→ **Set of tasks**
- a) In the shipyard memoir, rewrite the paragraph beginning "The faces of the men though smiling" as a short list of its main facts.
- b) List every shipyard named in the shipyard memoir.
- c) Write a continuation of the shipyard memoir, starting after its final line.

→ **Document section**
*-*-*

Neither friend, nor comrade.
Neither disciple, nor Guru.
I am eternal bliss and awareness -
I am Shiva! I am Shiva!
I have no form or fancy.
The All-pervading am I.
Everywhere I exist,
Yet I am beyond the senses.
Neither salvation am I,
Nor anything to be known.
I am eternal bliss and awareness -
I am Shiva! I am Shiva!
My father’s in this photo, on his hunkers, at the front with his left
hand on his knee. His friend, Bob Barr, also from Belfast is on the left,
a quiet, lugubrious man as I recall. Click on the photo for more detail.
The faces of the men though smiling, are gaunt, hardened by the
working conditions they endured, brutalized by the weather, and
exploited by the bosses. My father was a union man, and I was proud
of him. Through economic circumstances, he left school at twelve, at
sixteen, he was apprenticed at Harland and Wolff in Belfast and apart
from the seven years of exile, he wrought there all his life on
Queens Island. Here’s a photo of him with other joiners on the deck of
a boat in Barrow in Furness (tradesmen of his vintage, for reasons
inexplicable to me, never called them ships, nor did they use the term
‘worked,’wrought was their expressed preference ). He was fired when
his apprenticeship was over because Harland and Wolff preferred to
hire another apprentice rather than pay him and the likes of him, a
journeyman’s wage. The years that followed, living
in cheap lodging houses while working in the great shipyards of
England and Scotland. Whilst I couldn’t identify with the experience, I
liked the rhythms in saying the names of the shipyards where he wrought:
Cammel Laird on the Mersey, John Brown on the Clyde
Vickers of Barrow in Furness, Thorneycroft of Southampton
Swan Hunter on the Tyne.

*-*-*

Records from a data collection
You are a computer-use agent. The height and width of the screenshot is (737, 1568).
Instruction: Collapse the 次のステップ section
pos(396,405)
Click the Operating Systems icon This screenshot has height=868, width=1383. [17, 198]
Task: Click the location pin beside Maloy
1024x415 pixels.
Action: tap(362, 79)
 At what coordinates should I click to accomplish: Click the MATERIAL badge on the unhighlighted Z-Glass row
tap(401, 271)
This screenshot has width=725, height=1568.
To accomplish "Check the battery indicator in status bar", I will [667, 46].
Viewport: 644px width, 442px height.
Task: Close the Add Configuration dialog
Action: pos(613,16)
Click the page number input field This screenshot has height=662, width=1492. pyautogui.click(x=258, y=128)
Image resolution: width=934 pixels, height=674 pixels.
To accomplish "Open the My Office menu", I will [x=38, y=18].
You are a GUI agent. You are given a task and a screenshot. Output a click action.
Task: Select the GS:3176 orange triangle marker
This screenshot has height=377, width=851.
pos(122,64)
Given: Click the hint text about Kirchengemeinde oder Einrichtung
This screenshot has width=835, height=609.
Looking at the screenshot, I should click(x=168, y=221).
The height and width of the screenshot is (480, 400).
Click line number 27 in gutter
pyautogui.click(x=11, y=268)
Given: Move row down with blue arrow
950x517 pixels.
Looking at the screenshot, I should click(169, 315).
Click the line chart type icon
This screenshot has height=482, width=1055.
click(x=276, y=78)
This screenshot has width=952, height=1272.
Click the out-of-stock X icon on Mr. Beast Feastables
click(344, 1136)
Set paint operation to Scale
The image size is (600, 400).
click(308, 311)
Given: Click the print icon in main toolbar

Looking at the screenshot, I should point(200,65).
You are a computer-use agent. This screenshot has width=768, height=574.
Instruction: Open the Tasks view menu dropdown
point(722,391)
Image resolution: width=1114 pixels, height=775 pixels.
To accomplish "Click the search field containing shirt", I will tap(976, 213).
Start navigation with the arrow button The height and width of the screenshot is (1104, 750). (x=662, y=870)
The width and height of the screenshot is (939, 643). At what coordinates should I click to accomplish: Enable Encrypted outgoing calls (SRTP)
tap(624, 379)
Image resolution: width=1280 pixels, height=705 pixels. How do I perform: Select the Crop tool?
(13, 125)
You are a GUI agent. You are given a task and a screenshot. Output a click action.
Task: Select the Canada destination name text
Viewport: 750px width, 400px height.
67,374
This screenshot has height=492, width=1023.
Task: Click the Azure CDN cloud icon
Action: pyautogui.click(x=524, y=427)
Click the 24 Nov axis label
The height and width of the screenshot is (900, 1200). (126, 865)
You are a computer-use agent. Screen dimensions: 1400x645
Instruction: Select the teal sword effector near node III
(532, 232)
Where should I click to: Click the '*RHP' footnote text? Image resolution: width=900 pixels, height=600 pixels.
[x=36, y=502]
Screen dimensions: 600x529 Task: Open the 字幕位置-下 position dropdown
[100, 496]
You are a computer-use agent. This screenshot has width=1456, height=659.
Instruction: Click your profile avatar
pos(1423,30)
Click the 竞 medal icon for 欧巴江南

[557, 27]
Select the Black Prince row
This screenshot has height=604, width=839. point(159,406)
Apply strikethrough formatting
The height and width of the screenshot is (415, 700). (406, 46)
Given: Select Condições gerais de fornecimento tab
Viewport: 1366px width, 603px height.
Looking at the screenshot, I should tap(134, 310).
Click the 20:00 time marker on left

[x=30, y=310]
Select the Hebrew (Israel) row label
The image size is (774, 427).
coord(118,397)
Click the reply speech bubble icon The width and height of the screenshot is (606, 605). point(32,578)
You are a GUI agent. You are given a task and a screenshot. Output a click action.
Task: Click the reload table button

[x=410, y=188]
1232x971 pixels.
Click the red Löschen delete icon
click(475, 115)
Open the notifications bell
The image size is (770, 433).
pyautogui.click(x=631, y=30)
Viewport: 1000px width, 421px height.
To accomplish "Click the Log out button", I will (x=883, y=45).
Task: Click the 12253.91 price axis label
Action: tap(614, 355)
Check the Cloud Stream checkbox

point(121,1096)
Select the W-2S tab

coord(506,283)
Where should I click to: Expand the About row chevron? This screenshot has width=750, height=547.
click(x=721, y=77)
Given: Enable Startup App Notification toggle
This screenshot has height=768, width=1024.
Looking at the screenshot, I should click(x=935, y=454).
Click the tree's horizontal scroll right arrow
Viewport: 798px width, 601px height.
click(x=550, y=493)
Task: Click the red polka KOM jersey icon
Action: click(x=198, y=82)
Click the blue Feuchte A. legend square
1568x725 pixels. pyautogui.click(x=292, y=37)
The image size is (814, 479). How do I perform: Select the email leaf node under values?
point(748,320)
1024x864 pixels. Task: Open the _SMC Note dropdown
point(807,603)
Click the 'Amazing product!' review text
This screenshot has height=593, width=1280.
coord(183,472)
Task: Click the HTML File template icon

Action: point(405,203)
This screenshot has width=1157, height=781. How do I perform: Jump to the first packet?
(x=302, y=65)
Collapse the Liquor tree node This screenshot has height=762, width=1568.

*-*-*

→ **Task responses**
- a)
- The men in the photo are smiling, but their faces are gaunt, hardened by their working conditions and the weather, and exploited by the bosses.
- The father was a union man, and the narrator was proud of him.
- Because of economic circumstances, he left school at twelve. At sixteen he was apprenticed at Harland and Wolff in Belfast.
- Apart from seven years of exile, he wrought there on Queens Island all his life.
- A photo shows him with other joiners on the deck of a boat in Barrow in Furness. Tradesmen of his vintage never called them ships and said "wrought" rather than "worked."
- When his apprenticeship ended, he was fired because Harland and Wolff preferred hiring another apprentice to paying a journeyman's wage.
- In the years that followed, he lived in cheap lodging houses while working in the great shipyards of England and Scotland.
- The narrator couldn't identify with that experience but liked the rhythms of the shipyard names.

- b)
- Harland and Wolff (Belfast)
- Cammel Laird (on the Mersey)
- John Brown (on the Clyde)
- Vickers (Barrow in Furness)
- Thorneycroft (Southampton)
- Swan Hunter (on the Tyne)

- c)
My father could hold his own in any company. He was asked to
build a kitchen in the home of Dr. Denis Rebbeck, the managing
director of Harland and Wolff. That out of a thousand joiners who
worked there at the time, the fact that he was the one asked to build a
kitchen for the top boss, tells more than I can about his skills. I
watched them engage in conversation and it was obvious the respect t
the latter had for him. My dad could recite Shakespeare at length and
Ulster doggerel too.
Dr. Rebbeck, at one stage, when I wasn't there, asked my dad
about me. I was about to take what was known in Northern Ireland as
the Qualifying Exam, the equivalent of the Eleven Plus in England. Dr.
Rebbeck told my dad he was also Chairman of the Board of Governors
of Campbell College, the poshest, most prestigious school in the north.
He said if I passed the Qualifying, he would get me a free place at
Campbell. My dad told me and asked what I thought. Without much
hesitation, I said I didn't want to go there. That was the end of it, my
dad didn't ask why but the reason was that I knew that I'd
stand out as the poor boy, and I knew I wasn't.
Later, when I was playing rugby (at a very low level) against
Campbell College and tackled my opposite number, as he raised
himself off the ground, he said, "You working class bastard".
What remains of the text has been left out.